Top of Exercise input

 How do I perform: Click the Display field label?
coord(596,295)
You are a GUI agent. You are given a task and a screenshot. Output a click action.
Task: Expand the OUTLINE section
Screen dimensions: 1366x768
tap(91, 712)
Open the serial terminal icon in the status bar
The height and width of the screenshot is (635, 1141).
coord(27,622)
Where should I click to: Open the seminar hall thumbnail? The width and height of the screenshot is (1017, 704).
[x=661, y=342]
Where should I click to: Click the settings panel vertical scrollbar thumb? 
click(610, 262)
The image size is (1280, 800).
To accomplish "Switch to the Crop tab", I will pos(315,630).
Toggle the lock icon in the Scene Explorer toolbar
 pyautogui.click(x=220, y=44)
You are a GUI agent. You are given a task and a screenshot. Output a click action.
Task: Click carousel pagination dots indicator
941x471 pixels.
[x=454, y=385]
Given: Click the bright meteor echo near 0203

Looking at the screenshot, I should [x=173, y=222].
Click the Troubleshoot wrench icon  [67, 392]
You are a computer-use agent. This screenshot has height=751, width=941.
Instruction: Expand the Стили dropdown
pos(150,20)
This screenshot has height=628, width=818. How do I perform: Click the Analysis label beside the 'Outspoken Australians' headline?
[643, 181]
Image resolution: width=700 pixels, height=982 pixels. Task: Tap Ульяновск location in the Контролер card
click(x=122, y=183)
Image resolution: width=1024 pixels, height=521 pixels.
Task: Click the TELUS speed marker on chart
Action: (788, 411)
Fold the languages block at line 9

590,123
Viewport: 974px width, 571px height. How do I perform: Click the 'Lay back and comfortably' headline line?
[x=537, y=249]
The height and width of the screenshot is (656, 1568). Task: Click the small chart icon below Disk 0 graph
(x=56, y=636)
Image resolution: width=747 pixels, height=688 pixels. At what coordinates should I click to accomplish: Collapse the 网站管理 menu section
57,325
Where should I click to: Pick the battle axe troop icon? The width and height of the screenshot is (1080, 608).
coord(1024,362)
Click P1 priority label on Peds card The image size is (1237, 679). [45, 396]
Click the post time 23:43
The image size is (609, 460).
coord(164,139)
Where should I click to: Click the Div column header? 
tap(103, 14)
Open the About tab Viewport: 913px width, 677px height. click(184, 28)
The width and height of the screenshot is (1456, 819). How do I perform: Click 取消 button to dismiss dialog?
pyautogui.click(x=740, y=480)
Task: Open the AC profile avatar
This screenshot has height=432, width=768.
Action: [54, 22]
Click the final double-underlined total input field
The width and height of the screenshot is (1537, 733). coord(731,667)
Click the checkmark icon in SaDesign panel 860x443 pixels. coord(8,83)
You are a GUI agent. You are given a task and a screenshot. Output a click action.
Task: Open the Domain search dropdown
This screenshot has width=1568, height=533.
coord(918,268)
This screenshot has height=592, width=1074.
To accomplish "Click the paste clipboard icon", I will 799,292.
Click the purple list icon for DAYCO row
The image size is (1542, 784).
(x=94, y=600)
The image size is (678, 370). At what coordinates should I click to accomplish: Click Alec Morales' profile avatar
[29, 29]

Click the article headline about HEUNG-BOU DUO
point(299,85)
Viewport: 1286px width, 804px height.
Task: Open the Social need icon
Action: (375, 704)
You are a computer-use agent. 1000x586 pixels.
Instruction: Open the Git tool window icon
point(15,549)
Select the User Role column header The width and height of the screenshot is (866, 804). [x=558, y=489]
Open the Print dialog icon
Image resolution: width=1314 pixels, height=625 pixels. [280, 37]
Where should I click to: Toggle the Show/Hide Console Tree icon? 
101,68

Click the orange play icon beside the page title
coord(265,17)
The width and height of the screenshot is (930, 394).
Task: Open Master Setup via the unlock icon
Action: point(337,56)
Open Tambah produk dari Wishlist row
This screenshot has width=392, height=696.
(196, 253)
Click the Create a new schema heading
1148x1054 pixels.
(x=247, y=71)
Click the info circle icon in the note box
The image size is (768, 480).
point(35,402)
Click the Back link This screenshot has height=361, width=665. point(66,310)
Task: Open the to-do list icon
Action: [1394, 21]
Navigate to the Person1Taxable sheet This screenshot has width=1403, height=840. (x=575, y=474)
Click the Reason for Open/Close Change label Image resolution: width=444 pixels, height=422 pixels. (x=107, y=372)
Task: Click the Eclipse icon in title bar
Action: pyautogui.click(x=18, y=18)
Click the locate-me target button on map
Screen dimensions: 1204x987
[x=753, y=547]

Bottom of Exercise input

Copy out each line of the entries above that holds "computer".

## Exercise answer
You are a computer-use agent. This screenshot has height=751, width=941.
You are a computer-use agent. 1000x586 pixels.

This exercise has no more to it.